== Study material

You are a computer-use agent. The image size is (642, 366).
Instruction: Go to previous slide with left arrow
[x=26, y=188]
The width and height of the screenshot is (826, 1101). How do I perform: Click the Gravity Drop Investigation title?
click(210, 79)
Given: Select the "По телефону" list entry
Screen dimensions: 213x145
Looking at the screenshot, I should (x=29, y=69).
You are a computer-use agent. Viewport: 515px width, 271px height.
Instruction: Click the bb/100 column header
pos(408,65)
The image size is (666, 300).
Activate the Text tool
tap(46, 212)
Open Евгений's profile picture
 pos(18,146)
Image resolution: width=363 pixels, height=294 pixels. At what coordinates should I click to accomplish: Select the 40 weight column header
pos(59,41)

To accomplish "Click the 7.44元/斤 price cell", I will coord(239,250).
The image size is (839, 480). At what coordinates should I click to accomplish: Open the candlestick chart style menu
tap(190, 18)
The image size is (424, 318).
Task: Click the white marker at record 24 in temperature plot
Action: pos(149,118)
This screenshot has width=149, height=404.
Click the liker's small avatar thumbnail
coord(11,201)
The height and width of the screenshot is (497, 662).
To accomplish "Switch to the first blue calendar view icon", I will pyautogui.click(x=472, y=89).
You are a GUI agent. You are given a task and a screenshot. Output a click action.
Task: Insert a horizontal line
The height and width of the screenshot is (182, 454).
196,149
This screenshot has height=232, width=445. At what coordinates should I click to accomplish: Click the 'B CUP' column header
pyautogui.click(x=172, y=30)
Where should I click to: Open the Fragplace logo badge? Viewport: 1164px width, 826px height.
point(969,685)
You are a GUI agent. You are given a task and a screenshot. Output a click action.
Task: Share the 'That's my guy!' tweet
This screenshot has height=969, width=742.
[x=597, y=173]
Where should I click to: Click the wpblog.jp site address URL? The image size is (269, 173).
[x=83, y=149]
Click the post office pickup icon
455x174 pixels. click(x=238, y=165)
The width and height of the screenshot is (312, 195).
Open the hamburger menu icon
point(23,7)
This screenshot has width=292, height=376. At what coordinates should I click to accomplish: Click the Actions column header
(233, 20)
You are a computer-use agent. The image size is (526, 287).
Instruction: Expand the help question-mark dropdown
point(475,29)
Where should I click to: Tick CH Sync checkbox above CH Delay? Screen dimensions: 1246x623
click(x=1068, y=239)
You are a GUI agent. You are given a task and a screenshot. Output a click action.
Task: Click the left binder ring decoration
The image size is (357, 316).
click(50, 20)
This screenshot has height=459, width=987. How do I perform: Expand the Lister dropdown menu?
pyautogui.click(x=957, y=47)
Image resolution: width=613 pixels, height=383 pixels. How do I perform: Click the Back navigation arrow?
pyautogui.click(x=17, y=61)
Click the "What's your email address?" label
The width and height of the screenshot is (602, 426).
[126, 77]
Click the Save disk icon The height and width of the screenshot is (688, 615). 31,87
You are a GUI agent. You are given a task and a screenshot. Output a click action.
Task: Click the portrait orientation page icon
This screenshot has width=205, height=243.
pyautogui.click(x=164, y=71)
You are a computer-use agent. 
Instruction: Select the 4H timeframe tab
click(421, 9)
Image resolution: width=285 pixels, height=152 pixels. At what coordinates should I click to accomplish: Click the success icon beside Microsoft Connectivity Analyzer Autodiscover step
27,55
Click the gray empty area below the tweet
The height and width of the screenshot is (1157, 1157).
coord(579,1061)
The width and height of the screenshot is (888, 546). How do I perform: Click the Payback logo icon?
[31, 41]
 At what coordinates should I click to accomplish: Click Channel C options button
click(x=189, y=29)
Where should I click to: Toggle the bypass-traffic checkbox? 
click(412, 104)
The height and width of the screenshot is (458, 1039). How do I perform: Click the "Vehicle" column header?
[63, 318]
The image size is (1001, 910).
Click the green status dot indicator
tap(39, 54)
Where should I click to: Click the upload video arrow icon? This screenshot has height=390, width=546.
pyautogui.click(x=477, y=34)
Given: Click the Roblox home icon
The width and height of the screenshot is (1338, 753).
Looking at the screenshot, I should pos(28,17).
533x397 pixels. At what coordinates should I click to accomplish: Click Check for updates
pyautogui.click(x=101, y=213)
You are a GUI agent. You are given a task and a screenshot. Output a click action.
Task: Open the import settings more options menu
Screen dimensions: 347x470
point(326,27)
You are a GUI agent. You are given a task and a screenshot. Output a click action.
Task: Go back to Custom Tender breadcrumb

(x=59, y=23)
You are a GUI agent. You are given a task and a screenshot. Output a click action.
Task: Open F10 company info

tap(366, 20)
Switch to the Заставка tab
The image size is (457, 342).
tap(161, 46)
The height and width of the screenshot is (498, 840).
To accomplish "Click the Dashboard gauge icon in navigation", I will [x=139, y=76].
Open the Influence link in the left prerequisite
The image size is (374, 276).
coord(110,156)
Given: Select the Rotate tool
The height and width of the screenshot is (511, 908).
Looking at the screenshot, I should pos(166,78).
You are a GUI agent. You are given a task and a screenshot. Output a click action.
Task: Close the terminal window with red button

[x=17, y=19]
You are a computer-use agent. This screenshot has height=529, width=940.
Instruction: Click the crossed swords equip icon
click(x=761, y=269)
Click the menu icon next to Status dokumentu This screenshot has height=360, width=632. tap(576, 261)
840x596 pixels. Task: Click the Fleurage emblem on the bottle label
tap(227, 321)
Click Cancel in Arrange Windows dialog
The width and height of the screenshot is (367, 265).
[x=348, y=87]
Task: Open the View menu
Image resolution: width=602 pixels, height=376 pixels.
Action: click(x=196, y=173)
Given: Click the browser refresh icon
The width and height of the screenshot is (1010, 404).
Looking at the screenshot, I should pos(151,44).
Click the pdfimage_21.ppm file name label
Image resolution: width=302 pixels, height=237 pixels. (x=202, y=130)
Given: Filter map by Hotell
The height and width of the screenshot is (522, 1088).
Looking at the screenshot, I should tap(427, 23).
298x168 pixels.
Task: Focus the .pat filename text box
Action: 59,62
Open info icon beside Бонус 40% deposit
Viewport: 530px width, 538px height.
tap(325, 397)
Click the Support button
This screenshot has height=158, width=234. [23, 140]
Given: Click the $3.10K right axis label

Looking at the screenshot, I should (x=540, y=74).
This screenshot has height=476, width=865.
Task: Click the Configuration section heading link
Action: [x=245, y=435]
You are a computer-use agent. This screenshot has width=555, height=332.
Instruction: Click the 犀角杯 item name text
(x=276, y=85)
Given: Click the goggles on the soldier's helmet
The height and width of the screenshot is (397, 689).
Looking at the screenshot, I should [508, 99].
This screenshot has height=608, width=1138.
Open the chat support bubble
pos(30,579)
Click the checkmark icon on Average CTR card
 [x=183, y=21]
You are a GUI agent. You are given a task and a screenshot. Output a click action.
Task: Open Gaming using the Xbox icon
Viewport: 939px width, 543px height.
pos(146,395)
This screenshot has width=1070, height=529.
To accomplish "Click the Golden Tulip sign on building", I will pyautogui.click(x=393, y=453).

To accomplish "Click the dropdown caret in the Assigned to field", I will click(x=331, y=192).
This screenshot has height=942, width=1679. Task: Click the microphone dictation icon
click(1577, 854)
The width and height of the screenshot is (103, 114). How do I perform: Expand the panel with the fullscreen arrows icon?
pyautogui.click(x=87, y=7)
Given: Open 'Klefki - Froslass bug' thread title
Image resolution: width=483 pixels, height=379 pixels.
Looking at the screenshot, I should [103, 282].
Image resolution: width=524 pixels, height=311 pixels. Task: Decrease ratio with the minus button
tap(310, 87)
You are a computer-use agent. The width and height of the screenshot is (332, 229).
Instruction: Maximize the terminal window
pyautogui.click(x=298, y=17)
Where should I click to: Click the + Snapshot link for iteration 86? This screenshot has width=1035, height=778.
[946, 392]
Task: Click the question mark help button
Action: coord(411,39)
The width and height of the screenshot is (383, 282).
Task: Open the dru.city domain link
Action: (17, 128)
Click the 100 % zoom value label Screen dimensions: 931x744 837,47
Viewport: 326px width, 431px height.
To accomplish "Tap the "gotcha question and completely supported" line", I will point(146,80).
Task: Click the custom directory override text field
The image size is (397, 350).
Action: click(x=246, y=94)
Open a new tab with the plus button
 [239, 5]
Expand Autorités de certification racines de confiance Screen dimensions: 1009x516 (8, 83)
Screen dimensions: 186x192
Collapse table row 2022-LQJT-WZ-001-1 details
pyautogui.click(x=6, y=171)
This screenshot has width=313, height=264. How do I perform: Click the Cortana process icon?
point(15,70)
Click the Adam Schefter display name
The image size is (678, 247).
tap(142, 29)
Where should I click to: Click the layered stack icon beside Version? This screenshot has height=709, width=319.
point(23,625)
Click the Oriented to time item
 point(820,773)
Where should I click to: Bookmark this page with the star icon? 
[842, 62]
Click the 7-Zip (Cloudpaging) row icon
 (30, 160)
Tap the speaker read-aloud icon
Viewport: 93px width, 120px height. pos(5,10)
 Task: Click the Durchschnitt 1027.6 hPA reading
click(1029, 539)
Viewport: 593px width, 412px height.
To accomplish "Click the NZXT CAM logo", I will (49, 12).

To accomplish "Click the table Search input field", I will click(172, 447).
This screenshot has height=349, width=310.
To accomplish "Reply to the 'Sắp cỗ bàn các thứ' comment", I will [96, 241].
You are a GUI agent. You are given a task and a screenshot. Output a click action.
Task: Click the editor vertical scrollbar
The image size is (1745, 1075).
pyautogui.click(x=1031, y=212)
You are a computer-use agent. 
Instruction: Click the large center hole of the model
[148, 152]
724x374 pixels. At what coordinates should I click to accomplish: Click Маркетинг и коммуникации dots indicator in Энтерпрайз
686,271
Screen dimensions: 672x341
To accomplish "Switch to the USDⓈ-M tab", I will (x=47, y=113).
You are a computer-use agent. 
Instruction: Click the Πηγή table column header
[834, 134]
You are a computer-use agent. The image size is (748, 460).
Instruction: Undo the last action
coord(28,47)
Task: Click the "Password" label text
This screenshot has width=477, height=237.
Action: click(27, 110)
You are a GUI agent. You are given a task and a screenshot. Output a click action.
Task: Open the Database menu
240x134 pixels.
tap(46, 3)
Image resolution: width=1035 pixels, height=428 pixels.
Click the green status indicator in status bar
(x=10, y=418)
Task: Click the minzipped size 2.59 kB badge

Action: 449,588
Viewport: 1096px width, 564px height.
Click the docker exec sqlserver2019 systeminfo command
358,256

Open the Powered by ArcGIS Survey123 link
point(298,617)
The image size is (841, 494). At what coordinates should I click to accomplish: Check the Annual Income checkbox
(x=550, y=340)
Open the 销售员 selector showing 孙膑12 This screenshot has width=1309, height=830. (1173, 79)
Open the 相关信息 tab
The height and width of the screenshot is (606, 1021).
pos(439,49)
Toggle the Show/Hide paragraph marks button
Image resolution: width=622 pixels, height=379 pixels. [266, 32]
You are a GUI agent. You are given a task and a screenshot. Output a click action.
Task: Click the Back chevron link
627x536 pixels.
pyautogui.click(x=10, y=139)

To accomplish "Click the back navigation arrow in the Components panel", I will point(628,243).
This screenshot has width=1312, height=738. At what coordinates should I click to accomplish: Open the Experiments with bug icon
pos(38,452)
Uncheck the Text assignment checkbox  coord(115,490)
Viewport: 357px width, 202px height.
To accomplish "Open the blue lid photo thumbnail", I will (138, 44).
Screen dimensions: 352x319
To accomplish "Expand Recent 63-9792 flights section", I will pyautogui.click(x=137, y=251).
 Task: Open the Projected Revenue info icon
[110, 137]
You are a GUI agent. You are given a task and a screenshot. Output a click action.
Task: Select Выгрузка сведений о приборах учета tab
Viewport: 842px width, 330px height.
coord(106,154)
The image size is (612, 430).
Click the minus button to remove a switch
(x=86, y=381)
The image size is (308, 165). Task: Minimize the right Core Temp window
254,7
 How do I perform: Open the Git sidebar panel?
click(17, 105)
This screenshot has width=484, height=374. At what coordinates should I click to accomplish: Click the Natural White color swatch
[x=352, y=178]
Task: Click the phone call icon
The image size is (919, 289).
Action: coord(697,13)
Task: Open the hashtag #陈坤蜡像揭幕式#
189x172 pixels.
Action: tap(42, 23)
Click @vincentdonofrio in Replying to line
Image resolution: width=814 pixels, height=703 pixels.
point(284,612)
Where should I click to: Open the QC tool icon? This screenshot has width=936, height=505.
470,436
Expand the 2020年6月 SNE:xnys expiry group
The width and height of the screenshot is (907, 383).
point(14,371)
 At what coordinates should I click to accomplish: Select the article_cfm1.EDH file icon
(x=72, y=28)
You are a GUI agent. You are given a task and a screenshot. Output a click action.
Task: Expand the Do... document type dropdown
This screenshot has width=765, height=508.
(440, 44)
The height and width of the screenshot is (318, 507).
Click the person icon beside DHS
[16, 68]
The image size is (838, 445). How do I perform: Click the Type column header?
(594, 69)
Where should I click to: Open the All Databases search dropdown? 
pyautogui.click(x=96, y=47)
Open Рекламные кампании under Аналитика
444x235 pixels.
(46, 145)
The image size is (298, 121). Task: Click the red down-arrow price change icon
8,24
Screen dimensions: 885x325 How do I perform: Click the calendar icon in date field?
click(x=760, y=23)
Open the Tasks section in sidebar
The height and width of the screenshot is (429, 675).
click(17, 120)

====

→ **Required work**
What you give back must be the stretch above, starting at the line with "Viewport: 357px width, 202px height." and ending at the line with "Task: Open the hashtag #陈坤蜡像揭幕式#", copied exactly.

→ **Answer to the exercise**
Viewport: 357px width, 202px height.
To accomplish "Open the blue lid photo thumbnail", I will (138, 44).
Screen dimensions: 352x319
To accomplish "Expand Recent 63-9792 flights section", I will pyautogui.click(x=137, y=251).
 Task: Open the Projected Revenue info icon
[110, 137]
You are a GUI agent. You are given a task and a screenshot. Output a click action.
Task: Select Выгрузка сведений о приборах учета tab
Viewport: 842px width, 330px height.
coord(106,154)
The image size is (612, 430).
Click the minus button to remove a switch
(x=86, y=381)
The image size is (308, 165). Task: Minimize the right Core Temp window
254,7
 How do I perform: Open the Git sidebar panel?
click(17, 105)
This screenshot has width=484, height=374. At what coordinates should I click to accomplish: Click the Natural White color swatch
[x=352, y=178]
Task: Click the phone call icon
The image size is (919, 289).
Action: coord(697,13)
Task: Open the hashtag #陈坤蜡像揭幕式#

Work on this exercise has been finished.